Published in final edited form as: Science. 2012 Mar 15;336(6078):220–225. doi: 10.1126/science.1217180

Figure 4. Aurora B-dependent phosphorylation of CHMP4C S210 activates the NoCut abscission checkpoint.

Figure 4

A. β-galactosidase assay from yeast co-transformed with the indicated VP16 and GAL4-fused constructs (n=3±S.D.). B. Cell lysates and glutathione-bound fractions from 293T cells transfected with the indicated fusion proteins were examined by western blotting with α-HA. C. HeLa mCh-Tub cells stably expressing HA-CHMP4CR were fixed and stained with α-HA and α-Aurora B. D. Asynchronous and mitotic lysates of HeLa mCh-Tub cells stably expressing HA-CHMP4CR were immunoprecipitated with α–HA and treated as indicated and examined by blotting with α–HA, α-CHMP4C, α-CHMP4B, α–CEP55 and α–HSP90. E. F. Asynchronous or mitotically arrested HeLa mCh-Tub cells stably expressing HA-CHMP4CR were either released into media containing DMSO or the phosphatase inhbitor Okadaic Acid (OA) for the indicated times (E) or were treated overnight during the nocodazole arrest with inhibitors of MEK (U0126), PI 3-kinase (LY294002) or Aurora B (ZM447439) (F). Cell lysates were examined by blotting with α–HA and α–HSP90. G. H. Proteins were immunoprecipitated from 293T cells with α–HA and subjected to an in-vitro kinase assay with recombinant Aurora B. Incorporated 32P was visualized by phosphorimaging, blotting with α–HA allowed detection of immunoprecipitates.

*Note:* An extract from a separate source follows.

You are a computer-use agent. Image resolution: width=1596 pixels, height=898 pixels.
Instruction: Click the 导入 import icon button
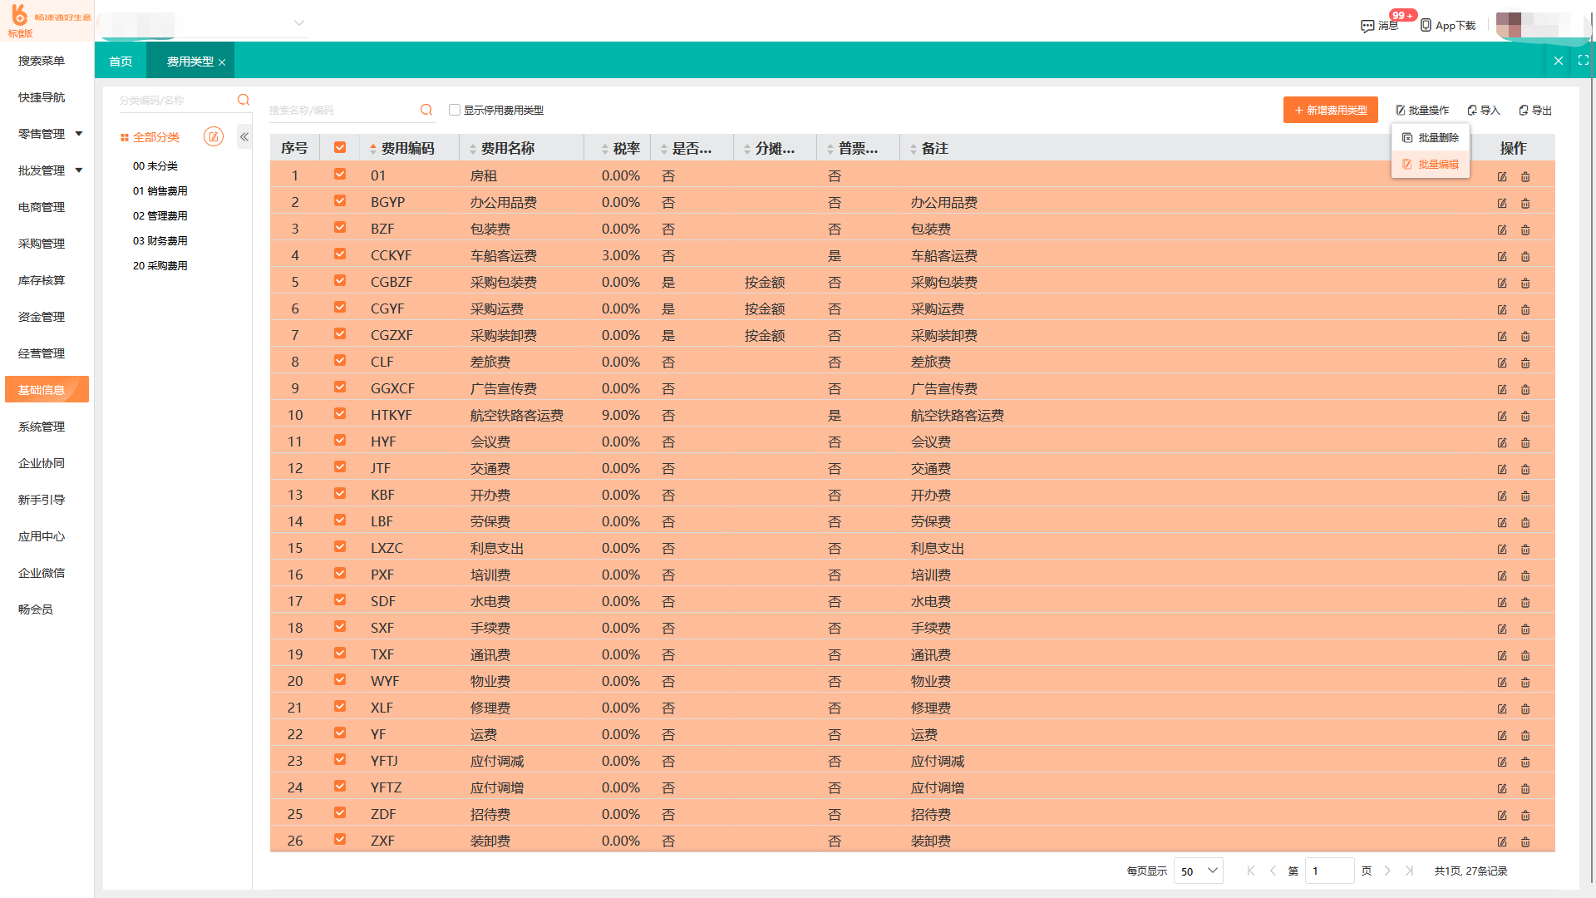[x=1484, y=109]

I-K. Asynchronous cultures of HeLa mCh-Tub cells stably expressing HA, HA-CHMP4CR, HA-CHMP4CR δINS, or HA-CHMP4CR S210A were transfected with the indicated siRNA. Resolved cell lysates were examined by blotting with α-CHMP4C, α-HA and α-HSP90 (I). Alternatively, cells were imaged live (J, K) and abscission time (Luciferase, 104±35 minutes, n = 244, CHMP4c siRNA, 71±37 minutes, n = 260; CHMP4c siRNA and HA-CHMP4CR, 118±52 minutes, n = 269; CHMP4C siRNA and HA-CHMP4CR δINS, 81±40 minutes, n = 264; CHMP4C siRNA and HA-CHMP4CR S210A, 91±38 minutes, n = 268) quantified across 7 independent experiments. L, HeLa cells stably expressing YFP-LAP2β and either HA or HA-CHMP4CR, HA-CHMP4CR δINS, or HA-CHMP4CR S210A were treated with the indicated siRNA, imaged live and the timing of YFP-LAP2β bridge resolution (Luciferase, 628 ± 382 minutes, n = 41; CHMP4c siRNA, 413 ± 292 minutes, n = 41; CHMP4c siRNA and HA-CHMP4CR, 698 ± 332 minutes, n = 41; CHMP4C siRNA and HA-CHMP4CR δINS, 402 ± 259 minutes, n = 36; CHMP4C siRNA and HA-CHMP4CR S210A, 421 ± 295 minutes, n = 40) quantified from 2 independent experiments.